__TASK TO COMPLETE__. Lines from the entries below that hold "star" form the answer; copy all of them.

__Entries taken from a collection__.

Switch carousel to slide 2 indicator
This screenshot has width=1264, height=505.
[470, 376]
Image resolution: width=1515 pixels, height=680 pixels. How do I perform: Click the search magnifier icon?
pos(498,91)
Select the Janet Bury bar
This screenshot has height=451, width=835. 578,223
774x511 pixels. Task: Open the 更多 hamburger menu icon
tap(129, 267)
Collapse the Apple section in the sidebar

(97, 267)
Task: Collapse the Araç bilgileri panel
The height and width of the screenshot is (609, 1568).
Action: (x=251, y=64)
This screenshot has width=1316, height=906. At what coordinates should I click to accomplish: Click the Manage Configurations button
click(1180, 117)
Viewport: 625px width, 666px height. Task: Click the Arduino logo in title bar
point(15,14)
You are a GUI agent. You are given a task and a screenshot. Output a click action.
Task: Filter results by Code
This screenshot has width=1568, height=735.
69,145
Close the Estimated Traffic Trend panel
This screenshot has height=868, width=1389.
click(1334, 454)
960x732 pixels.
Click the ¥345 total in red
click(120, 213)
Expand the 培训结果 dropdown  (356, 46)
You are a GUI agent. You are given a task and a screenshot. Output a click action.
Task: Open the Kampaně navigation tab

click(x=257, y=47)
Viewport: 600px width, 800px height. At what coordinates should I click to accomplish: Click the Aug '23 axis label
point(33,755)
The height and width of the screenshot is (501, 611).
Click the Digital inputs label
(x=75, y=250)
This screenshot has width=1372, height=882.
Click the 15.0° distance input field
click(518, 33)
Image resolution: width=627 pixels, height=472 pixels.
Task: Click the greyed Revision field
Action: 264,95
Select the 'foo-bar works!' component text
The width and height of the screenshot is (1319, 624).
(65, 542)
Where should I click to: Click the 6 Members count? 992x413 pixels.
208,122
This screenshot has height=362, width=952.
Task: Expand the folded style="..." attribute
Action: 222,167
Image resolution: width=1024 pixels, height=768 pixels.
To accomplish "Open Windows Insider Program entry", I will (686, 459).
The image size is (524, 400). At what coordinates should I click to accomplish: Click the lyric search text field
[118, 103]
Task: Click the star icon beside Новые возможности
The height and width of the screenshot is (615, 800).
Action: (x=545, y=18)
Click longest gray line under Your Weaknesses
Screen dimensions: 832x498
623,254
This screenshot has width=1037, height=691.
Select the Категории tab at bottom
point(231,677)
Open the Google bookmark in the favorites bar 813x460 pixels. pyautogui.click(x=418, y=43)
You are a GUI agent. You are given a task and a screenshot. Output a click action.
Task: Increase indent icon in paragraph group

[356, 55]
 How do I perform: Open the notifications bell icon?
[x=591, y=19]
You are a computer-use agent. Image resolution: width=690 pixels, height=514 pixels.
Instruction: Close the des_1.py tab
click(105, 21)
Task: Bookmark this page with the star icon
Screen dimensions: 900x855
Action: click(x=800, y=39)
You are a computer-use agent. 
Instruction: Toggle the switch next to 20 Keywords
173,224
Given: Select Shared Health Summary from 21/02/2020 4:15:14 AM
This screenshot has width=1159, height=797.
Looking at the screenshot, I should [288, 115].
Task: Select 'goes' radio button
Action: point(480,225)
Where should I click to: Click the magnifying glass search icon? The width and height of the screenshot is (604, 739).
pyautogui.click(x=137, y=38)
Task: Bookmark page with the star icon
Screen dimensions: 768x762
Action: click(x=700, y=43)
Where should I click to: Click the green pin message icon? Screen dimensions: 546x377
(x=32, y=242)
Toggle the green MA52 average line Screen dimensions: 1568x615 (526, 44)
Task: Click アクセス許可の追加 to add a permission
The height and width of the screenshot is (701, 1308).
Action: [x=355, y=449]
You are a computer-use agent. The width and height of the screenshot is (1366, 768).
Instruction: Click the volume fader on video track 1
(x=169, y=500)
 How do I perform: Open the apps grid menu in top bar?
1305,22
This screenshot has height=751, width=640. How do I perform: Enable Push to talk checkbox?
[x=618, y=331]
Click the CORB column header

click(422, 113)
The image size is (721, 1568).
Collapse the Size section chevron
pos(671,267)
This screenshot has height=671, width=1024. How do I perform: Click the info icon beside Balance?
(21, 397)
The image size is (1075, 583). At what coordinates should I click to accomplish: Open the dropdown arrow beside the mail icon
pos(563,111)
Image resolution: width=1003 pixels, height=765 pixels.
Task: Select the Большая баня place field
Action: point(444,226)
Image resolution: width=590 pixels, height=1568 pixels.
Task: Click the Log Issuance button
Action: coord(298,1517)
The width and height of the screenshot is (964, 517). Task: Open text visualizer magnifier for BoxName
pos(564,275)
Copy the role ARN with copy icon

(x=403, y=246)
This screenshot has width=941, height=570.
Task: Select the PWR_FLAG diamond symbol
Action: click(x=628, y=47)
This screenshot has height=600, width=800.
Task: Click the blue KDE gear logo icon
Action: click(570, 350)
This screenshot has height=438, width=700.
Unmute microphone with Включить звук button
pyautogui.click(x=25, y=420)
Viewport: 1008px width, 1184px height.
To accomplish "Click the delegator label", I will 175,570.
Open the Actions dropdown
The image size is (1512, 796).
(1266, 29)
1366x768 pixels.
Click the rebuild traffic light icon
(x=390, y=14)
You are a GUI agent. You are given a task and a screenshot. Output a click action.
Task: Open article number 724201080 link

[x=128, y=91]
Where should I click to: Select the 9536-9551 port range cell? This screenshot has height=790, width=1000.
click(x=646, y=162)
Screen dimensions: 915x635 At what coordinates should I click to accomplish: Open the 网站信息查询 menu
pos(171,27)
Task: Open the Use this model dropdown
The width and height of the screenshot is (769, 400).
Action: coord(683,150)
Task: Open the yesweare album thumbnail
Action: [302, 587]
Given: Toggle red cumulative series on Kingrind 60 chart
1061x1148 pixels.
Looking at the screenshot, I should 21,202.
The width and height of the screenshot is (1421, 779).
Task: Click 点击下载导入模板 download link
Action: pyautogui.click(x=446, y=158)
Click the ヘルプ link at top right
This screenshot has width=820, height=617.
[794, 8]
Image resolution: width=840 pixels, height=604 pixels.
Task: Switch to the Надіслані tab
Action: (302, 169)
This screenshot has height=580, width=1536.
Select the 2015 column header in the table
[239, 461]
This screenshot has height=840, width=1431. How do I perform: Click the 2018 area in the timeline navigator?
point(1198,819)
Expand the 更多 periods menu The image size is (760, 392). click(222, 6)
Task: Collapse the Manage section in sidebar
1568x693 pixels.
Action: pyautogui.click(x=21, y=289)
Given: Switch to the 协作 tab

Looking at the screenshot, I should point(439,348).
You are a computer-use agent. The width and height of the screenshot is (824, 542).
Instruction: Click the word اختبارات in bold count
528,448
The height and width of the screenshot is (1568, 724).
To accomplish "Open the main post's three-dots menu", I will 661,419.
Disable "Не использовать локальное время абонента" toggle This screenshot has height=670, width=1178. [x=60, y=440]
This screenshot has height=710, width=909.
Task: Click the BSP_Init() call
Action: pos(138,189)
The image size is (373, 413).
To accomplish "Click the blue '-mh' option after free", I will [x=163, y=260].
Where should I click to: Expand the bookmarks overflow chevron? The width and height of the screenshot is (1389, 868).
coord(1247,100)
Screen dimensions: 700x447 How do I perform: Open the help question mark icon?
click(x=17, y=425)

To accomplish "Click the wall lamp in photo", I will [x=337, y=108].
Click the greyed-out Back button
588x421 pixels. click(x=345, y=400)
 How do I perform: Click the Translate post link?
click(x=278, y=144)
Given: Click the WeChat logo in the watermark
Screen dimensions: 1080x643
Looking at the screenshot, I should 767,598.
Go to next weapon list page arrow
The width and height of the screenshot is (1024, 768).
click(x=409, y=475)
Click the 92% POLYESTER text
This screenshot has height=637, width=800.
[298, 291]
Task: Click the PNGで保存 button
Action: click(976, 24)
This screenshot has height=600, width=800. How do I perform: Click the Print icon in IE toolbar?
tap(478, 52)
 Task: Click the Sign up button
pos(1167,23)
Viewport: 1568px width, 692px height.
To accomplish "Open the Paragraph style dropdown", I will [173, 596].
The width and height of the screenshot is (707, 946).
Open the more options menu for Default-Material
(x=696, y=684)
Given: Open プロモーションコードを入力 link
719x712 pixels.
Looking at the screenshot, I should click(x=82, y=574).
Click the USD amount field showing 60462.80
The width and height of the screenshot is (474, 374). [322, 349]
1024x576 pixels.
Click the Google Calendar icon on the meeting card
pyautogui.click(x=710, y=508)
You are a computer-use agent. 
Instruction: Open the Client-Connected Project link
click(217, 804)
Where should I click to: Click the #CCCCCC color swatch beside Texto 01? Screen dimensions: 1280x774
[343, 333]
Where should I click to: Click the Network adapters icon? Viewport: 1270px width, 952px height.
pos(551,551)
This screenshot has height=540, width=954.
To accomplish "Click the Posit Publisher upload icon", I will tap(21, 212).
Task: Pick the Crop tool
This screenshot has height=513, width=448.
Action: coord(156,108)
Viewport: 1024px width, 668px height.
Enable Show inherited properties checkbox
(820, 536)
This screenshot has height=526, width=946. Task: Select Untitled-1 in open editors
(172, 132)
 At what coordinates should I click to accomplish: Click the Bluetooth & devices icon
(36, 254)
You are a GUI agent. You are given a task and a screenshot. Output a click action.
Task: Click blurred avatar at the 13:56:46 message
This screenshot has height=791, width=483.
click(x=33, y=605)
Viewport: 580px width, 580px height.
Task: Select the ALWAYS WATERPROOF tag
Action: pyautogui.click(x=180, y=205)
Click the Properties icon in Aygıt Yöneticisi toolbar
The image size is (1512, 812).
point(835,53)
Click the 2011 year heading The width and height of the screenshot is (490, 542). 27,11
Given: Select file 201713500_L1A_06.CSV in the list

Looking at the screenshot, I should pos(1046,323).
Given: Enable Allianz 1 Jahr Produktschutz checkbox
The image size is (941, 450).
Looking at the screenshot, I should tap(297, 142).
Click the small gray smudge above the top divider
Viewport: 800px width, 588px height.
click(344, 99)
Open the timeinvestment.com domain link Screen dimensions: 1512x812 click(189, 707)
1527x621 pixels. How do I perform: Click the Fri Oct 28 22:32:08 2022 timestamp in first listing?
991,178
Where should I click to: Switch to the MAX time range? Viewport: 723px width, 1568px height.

__SOLUTION TO THIS TASK__.
Task: Click the star icon beside Новые возможности
Task: Bookmark this page with the star icon
Task: Bookmark page with the star icon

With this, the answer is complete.